### Task requirements
Nothing but an exact repetition of the entries should appear in the answer.

§ §

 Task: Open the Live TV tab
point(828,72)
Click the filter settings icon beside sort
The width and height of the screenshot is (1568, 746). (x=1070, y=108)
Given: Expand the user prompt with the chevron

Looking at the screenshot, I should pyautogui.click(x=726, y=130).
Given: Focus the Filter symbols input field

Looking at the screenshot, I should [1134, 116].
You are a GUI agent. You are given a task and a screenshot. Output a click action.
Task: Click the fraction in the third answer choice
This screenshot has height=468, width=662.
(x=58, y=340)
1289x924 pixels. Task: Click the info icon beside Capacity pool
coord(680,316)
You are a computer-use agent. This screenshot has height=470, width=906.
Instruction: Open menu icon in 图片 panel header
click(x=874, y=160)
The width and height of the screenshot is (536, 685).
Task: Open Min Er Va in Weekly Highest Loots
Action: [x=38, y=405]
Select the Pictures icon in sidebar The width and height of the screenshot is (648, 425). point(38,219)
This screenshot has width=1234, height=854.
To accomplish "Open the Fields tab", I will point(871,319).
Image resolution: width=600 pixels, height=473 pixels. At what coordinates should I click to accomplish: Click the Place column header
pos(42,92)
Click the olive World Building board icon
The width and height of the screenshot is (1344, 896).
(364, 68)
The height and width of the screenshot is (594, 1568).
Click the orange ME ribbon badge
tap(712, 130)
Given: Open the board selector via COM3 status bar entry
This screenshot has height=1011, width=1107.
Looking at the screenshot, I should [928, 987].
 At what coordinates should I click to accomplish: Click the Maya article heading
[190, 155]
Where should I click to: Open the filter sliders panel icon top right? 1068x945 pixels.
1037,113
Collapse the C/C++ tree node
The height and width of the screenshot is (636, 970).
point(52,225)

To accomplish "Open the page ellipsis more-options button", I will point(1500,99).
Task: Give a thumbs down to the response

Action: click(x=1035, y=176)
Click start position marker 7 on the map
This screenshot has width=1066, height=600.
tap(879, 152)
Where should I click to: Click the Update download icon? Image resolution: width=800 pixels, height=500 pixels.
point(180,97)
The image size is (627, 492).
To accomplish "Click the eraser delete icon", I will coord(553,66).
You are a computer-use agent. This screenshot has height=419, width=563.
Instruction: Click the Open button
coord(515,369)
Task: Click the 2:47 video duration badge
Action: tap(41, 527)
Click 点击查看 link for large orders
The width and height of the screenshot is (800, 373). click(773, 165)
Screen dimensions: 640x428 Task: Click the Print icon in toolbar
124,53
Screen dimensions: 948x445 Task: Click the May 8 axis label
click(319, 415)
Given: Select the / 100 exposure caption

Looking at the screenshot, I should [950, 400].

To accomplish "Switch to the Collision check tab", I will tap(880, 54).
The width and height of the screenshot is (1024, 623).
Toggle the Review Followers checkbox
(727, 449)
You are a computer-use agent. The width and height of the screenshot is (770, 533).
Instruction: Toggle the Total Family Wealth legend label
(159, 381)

§ §

### Final answer
 Task: Open the Live TV tab
point(828,72)
Click the filter settings icon beside sort
The width and height of the screenshot is (1568, 746). (x=1070, y=108)
Given: Expand the user prompt with the chevron

Looking at the screenshot, I should pyautogui.click(x=726, y=130).
Given: Focus the Filter symbols input field

Looking at the screenshot, I should [1134, 116].
You are a GUI agent. You are given a task and a screenshot. Output a click action.
Task: Click the fraction in the third answer choice
This screenshot has height=468, width=662.
(x=58, y=340)
1289x924 pixels. Task: Click the info icon beside Capacity pool
coord(680,316)
You are a computer-use agent. This screenshot has height=470, width=906.
Instruction: Open menu icon in 图片 panel header
click(x=874, y=160)
The width and height of the screenshot is (536, 685).
Task: Open Min Er Va in Weekly Highest Loots
Action: [x=38, y=405]
Select the Pictures icon in sidebar The width and height of the screenshot is (648, 425). point(38,219)
This screenshot has width=1234, height=854.
To accomplish "Open the Fields tab", I will point(871,319).
Image resolution: width=600 pixels, height=473 pixels. At what coordinates should I click to accomplish: Click the Place column header
pos(42,92)
Click the olive World Building board icon
The width and height of the screenshot is (1344, 896).
(364, 68)
The height and width of the screenshot is (594, 1568).
Click the orange ME ribbon badge
tap(712, 130)
Given: Open the board selector via COM3 status bar entry
This screenshot has height=1011, width=1107.
Looking at the screenshot, I should [928, 987].
 At what coordinates should I click to accomplish: Click the Maya article heading
[190, 155]
Where should I click to: Open the filter sliders panel icon top right? 1068x945 pixels.
1037,113
Collapse the C/C++ tree node
The height and width of the screenshot is (636, 970).
point(52,225)

To accomplish "Open the page ellipsis more-options button", I will point(1500,99).
Task: Give a thumbs down to the response

Action: click(x=1035, y=176)
Click start position marker 7 on the map
This screenshot has width=1066, height=600.
tap(879, 152)
Where should I click to: Click the Update download icon? Image resolution: width=800 pixels, height=500 pixels.
point(180,97)
The image size is (627, 492).
To accomplish "Click the eraser delete icon", I will coord(553,66).
You are a computer-use agent. This screenshot has height=419, width=563.
Instruction: Click the Open button
coord(515,369)
Task: Click the 2:47 video duration badge
Action: tap(41, 527)
Click 点击查看 link for large orders
The width and height of the screenshot is (800, 373). click(773, 165)
Screen dimensions: 640x428 Task: Click the Print icon in toolbar
124,53
Screen dimensions: 948x445 Task: Click the May 8 axis label
click(319, 415)
Given: Select the / 100 exposure caption

Looking at the screenshot, I should [950, 400].

To accomplish "Switch to the Collision check tab", I will tap(880, 54).
The width and height of the screenshot is (1024, 623).
Toggle the Review Followers checkbox
(727, 449)
You are a computer-use agent. The width and height of the screenshot is (770, 533).
Instruction: Toggle the Total Family Wealth legend label
(159, 381)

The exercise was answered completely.